Dataset entries
-*-

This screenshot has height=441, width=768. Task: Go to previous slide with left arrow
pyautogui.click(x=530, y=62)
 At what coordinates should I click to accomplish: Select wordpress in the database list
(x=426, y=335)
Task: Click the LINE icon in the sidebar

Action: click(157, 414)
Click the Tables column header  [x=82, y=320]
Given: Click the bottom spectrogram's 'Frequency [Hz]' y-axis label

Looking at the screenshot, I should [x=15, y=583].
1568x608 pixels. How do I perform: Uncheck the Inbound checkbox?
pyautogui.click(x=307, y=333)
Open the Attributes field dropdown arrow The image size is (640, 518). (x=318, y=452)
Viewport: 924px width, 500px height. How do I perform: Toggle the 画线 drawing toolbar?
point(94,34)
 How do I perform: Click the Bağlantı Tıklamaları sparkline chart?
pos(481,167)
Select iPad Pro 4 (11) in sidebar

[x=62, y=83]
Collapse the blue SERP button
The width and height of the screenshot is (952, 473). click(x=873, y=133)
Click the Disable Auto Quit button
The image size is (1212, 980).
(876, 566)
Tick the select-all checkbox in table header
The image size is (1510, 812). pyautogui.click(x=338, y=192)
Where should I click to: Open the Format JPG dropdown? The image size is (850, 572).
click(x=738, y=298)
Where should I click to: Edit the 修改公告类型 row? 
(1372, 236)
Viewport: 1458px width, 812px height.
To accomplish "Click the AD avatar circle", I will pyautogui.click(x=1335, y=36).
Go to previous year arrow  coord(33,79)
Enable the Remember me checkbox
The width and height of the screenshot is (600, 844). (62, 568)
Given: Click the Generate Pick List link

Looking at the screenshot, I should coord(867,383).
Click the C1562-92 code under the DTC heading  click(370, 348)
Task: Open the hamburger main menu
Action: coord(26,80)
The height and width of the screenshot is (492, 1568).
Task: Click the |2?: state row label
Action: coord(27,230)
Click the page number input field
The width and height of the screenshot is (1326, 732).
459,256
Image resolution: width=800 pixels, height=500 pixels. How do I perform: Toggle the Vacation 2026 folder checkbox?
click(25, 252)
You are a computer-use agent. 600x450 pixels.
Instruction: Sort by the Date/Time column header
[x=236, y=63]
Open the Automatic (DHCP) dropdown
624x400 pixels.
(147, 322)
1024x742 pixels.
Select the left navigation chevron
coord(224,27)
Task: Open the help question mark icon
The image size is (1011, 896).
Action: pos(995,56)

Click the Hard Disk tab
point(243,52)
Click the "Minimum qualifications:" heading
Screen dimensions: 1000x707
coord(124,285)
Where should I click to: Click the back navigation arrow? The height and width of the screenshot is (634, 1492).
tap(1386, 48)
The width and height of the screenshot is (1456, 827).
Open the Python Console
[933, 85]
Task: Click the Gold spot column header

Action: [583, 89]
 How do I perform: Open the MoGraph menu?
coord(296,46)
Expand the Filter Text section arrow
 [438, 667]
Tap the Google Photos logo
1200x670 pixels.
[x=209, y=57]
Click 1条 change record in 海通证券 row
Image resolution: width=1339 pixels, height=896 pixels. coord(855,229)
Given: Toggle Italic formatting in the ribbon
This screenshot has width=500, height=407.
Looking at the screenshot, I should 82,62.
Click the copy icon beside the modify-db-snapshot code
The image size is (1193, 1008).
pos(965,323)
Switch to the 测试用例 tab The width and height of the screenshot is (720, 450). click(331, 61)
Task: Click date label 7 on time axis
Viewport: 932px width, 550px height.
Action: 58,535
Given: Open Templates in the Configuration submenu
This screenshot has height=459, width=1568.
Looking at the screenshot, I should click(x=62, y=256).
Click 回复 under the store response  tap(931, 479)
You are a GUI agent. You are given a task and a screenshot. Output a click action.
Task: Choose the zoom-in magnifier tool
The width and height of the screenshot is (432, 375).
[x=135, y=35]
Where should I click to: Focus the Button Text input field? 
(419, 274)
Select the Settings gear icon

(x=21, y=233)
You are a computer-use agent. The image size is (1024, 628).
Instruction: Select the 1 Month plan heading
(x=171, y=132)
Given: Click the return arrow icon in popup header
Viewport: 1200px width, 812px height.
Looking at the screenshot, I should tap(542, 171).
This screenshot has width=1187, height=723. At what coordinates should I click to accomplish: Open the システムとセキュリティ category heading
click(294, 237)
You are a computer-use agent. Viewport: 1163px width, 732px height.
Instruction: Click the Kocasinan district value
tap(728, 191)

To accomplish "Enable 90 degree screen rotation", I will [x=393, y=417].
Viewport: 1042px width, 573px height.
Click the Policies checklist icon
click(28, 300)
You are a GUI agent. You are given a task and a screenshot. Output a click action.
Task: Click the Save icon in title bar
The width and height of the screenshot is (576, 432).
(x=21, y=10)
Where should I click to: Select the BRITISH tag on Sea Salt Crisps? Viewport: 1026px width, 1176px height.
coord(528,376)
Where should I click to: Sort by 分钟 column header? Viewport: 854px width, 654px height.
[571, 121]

-*-

Copy the items exactly, beginning at the very first line and stopping at the line containing "pos(481,167)", with that line included.

◆ **Answer for this exercise**:
This screenshot has height=441, width=768. Task: Go to previous slide with left arrow
pyautogui.click(x=530, y=62)
 At what coordinates should I click to accomplish: Select wordpress in the database list
(x=426, y=335)
Task: Click the LINE icon in the sidebar

Action: click(157, 414)
Click the Tables column header  [x=82, y=320]
Given: Click the bottom spectrogram's 'Frequency [Hz]' y-axis label

Looking at the screenshot, I should [x=15, y=583].
1568x608 pixels. How do I perform: Uncheck the Inbound checkbox?
pyautogui.click(x=307, y=333)
Open the Attributes field dropdown arrow The image size is (640, 518). (x=318, y=452)
Viewport: 924px width, 500px height. How do I perform: Toggle the 画线 drawing toolbar?
point(94,34)
 How do I perform: Click the Bağlantı Tıklamaları sparkline chart?
pos(481,167)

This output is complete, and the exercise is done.